Leading independent economist Saul Eslake said the most recent CPI data – which showed inflation increasing a full 1 per cent during the March quarter – did increase the political pressure to provide additional cost of living relief in the upcoming budget, but also the risks associated with it.
But he agreed that the budget needed to be contractionary, and he has not changed his view that it is unlikely any rate cuts will be delivered this year.
Mr Eslake downplayed the idea that energy bill relief would need to be extended given falling wholesale prices, but suggested the government should continue to provide rent assistance. He also suggested the government reduce or cancel the indexation of student debt.
“This is somewhere where Labor is at risk of losing to the Greens rather than the Libs,” he said. “The Greens are talking up student debt and housing as issues.

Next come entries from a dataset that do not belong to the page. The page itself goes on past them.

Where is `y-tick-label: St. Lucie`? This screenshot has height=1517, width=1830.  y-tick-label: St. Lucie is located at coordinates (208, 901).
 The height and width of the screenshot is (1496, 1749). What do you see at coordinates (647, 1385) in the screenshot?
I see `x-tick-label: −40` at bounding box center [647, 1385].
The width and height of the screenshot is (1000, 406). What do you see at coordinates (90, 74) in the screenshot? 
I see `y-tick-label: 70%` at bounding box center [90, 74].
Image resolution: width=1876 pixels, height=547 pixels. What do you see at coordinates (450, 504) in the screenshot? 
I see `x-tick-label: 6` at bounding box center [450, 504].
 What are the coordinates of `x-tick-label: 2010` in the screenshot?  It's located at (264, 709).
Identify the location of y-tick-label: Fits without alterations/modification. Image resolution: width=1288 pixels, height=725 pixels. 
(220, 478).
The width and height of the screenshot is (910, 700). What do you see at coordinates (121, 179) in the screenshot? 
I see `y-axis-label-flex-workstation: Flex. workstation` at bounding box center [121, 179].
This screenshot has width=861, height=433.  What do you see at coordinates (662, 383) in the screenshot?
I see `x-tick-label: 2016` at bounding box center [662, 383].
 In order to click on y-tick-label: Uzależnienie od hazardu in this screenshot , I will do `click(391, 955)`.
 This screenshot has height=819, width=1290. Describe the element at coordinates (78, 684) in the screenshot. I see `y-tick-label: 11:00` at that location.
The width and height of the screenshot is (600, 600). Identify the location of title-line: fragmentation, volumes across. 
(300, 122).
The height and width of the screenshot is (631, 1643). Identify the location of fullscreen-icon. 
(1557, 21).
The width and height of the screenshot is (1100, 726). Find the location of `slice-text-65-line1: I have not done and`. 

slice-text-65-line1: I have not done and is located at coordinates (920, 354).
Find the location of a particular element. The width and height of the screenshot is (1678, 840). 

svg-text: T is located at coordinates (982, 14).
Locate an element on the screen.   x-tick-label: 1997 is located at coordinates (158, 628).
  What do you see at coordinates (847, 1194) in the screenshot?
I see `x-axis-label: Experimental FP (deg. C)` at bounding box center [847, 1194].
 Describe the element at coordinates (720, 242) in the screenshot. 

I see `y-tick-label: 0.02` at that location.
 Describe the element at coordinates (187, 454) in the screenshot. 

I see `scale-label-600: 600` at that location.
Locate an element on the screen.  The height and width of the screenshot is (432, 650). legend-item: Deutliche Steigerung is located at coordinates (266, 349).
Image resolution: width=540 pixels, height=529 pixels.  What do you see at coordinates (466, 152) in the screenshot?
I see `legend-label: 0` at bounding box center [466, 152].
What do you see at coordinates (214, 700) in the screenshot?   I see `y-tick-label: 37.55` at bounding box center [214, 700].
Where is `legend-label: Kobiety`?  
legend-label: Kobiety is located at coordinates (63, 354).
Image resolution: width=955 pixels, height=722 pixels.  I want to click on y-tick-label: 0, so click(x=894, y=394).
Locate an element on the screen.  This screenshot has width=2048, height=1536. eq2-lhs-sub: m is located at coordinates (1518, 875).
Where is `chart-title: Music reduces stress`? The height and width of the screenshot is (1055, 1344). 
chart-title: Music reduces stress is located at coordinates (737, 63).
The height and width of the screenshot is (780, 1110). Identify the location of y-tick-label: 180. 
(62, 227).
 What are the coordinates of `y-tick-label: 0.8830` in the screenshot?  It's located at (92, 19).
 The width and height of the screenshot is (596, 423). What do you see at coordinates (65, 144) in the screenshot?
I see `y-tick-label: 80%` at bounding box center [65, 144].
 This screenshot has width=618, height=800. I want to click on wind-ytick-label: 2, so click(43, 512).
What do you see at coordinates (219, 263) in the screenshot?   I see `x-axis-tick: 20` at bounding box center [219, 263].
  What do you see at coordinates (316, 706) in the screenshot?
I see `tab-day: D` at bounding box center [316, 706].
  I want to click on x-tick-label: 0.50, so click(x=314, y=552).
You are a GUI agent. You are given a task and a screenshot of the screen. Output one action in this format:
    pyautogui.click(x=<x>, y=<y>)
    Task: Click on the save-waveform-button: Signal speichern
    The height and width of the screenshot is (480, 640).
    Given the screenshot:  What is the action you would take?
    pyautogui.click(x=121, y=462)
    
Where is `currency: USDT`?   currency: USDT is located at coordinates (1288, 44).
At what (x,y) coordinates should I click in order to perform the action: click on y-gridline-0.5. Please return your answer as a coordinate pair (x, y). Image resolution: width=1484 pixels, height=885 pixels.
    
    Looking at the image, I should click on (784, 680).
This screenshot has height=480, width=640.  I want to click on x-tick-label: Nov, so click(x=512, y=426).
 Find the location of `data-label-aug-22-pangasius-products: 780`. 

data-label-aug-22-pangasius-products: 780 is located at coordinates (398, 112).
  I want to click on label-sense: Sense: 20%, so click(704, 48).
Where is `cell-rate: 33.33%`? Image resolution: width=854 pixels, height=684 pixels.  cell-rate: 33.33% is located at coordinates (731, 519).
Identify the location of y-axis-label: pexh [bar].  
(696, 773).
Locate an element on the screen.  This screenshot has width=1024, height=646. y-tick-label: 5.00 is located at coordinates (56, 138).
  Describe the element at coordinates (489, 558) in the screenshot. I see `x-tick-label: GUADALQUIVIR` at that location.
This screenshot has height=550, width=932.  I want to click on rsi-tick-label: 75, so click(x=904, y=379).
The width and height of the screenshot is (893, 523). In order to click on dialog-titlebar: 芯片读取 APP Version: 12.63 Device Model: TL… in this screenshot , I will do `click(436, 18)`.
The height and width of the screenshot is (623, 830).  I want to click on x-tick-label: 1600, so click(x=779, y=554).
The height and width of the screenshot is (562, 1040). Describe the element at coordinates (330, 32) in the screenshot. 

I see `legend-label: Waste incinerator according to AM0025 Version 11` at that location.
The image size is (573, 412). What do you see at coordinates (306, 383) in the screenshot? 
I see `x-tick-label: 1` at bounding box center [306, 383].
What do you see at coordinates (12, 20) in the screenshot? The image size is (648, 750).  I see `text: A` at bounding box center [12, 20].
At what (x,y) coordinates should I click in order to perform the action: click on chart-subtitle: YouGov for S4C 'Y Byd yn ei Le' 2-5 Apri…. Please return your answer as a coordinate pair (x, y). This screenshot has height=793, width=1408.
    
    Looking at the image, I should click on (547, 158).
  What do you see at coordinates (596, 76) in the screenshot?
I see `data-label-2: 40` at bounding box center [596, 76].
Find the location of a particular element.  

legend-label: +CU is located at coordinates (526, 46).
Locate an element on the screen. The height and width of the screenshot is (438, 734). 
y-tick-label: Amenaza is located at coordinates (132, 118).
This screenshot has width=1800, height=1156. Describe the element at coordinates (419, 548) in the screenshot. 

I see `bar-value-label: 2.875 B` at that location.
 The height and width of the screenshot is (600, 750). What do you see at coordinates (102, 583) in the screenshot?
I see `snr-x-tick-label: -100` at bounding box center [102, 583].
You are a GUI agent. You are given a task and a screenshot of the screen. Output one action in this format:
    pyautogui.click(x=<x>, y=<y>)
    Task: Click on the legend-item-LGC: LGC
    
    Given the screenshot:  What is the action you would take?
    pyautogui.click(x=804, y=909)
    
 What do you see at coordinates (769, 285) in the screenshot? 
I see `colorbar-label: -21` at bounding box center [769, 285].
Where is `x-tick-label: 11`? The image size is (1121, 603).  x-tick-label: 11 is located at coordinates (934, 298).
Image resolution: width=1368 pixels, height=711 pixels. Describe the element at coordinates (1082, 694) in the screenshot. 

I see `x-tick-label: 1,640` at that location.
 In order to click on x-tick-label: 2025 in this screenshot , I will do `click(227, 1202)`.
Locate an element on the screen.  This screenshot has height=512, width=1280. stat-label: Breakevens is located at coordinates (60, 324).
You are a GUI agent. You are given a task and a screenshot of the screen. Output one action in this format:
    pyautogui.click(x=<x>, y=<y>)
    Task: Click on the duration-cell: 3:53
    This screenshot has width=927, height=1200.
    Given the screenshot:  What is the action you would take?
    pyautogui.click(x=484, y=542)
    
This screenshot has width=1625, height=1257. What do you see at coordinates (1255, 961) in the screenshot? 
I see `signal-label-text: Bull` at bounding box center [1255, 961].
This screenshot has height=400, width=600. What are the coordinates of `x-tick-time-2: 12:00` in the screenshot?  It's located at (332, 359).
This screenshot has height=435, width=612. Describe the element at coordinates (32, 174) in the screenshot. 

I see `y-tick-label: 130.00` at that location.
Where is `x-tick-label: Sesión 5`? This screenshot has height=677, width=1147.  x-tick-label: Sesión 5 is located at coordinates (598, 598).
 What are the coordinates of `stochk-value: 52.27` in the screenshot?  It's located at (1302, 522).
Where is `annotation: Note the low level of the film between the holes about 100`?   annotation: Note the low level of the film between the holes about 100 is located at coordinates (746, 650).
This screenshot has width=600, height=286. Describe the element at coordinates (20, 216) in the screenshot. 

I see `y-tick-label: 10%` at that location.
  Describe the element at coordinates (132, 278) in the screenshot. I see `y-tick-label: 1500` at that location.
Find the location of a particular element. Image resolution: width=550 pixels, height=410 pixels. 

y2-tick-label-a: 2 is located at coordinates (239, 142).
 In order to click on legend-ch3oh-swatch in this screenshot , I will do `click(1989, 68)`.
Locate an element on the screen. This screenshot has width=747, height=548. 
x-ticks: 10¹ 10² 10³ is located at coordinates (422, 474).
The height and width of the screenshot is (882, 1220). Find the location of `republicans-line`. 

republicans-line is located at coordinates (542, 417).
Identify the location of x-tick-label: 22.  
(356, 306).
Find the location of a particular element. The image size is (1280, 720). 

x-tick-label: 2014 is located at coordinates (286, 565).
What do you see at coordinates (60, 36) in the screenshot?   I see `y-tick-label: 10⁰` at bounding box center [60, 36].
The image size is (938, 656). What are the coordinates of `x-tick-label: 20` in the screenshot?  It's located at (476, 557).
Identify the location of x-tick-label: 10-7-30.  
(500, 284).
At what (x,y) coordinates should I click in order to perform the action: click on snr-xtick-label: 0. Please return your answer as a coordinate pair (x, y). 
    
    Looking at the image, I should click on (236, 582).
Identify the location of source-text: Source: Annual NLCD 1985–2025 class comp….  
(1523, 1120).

If they cancel the indexation of student debt – or halve it by applying a 50 per cent discount – it’s not actually putting money into the pockets of students … this is something the government could do.
“It will neutralise one line of attack on the government from the Greens. I think there’s personally a case for doing it.”
He also said Dr Chalmers should put “very tight guardrails on spending they feel they have to make under Albanese’s Future Made in Australia program”.
Judo Bank main economic adviser Warren Hogan said the economy had proved more resilient than most people thought and warned a big-spending budget next month would risk making the RBA’s job even harder.
“My assessment is if we see new spending, net spending in this budget of between $5bn to $10bn, it’s probably not going to make a big difference,” he said. “If we start to talk about new spending of more than 0.5 per cent of GDP, or more than $10bn then … it probably starts to add to rate pressure.”
Mr Hogan, who has suggested there should be two more rate increases this year and a third next year, warned against any measures that would provide money to households that could be directly spent – including options like cutting petrol excise, tax offsets or further tax cuts. The virtue of extending energy bill relief or commonwealth rent assistance was that it was targeted and would reduce measured inflation, he said.
Dr Chalmers on Monday hit back at opposition Treasury spokesman Angus Taylor’s demands that the government reduce its spending profile.
“We won’t take lectures on economic or budget management from the party that racked up a trillion dollars of debt with not enough to show for it and delivered us the worst decade of productivity growth in 60 years, falling real wages and rising inflation,” the Treasurer said.
“When we came to office they left us higher inflation, rising interest rates, debt and deficit as far as the eye can see, and real wages were falling.”